Question

A $$30 \\%$$ solution of fertilizer is to be mixed with a $$60 \\%$$ solution of fertilizer in order to get 150 gallons of a $$50 \\%$$ solution. How many gallons of the $$30 \\%$$ solution and $$60 \\%$$ solution should be mixed?

Answer

**step1 Calculate the Total Amount of Pure Fertilizer Required**

First, we need to determine the total amount of pure fertilizer that will be in the final 150 gallons of 50% solution. This is calculated by multiplying the total volume by the desired percentage concentration.

Total Pure Fertilizer = Total Volume × Desired Concentration

Given: Total volume = 150 gallons, Desired concentration = 50%. Therefore, the calculation is:

$$150 \times 0.50 = 75 \text{ gallons}$$

**step2 Set Up Equations Based on Volume and Fertilizer Content**

Let's define the unknown volumes. We will use a conceptual approach that leads to solving for these unknowns. Let the volume of the 30% solution be 'A' gallons and the volume of the 60% solution be 'B' gallons.

Based on the problem, we can establish two conditions:

1. The sum of the volumes of the two solutions must equal the total volume of the mixture.

$$A + B = 150 \text{ gallons (Equation 1)}$$

2. The sum of the pure fertilizer from each solution must equal the total pure fertilizer in the final mixture (calculated in Step 1).

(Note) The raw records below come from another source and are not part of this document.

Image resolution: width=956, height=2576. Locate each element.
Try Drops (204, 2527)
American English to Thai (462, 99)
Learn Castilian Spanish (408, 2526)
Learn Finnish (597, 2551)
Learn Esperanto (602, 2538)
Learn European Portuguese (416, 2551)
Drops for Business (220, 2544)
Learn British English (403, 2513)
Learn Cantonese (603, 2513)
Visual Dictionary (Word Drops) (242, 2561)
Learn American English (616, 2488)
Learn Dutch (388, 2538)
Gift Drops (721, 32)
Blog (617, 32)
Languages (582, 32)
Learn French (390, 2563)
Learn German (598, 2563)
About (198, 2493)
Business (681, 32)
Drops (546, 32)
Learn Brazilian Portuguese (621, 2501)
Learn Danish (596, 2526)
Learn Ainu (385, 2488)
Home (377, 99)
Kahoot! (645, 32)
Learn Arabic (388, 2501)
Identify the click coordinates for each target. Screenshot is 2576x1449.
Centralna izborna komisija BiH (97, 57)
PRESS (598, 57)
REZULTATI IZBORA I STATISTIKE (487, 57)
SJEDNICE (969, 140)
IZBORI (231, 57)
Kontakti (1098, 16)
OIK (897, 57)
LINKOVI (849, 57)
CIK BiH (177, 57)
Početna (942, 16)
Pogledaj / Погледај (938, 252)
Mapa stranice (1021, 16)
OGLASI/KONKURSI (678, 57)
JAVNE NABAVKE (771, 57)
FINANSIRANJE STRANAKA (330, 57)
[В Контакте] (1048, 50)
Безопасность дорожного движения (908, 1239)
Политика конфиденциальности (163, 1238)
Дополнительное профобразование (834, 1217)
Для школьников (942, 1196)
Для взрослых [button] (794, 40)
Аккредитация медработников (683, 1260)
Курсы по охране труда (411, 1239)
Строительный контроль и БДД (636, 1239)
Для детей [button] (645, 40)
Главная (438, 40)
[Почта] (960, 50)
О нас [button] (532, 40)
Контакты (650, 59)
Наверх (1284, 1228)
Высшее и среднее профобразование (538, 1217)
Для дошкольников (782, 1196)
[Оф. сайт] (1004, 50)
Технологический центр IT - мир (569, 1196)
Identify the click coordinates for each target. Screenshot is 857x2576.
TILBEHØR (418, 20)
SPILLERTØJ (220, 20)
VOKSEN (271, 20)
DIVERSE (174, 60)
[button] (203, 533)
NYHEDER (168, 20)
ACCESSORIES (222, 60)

$$(0.30 \times A) + (0.60 \times B) = 75 \text{ gallons (Equation 2)}$$

**step3 Solve for the Volume of the 30% Solution**

From Equation 1, we can express the volume of the 60% solution (B) in terms of the volume of the 30% solution (A):

$$B = 150 - A$$

Now, substitute this expression for B into Equation 2. This will allow us to solve for A.

$$0.30 \times A + 0.60 \times (150 - A) = 75$$

Next, distribute the 0.60 into the parenthesis:

$$0.30 \times A + (0.60 \times 150) - (0.60 \times A) = 75$$

$$0.30 \times A + 90 - 0.60 \times A = 75$$

Combine the terms involving A:

$$(0.30 - 0.60) \times A + 90 = 75$$

$$-0.30 \times A + 90 = 75$$

Subtract 90 from both sides of the equation:

$$-0.30 \times A = 75 - 90$$

$$-0.30 \times A = -15$$

Divide both sides by -0.30 to find A:

$$A = \frac{-15}{-0.30}$$

$$A = 50 \text{ gallons}$$

So, 50 gallons of the 30% solution are needed.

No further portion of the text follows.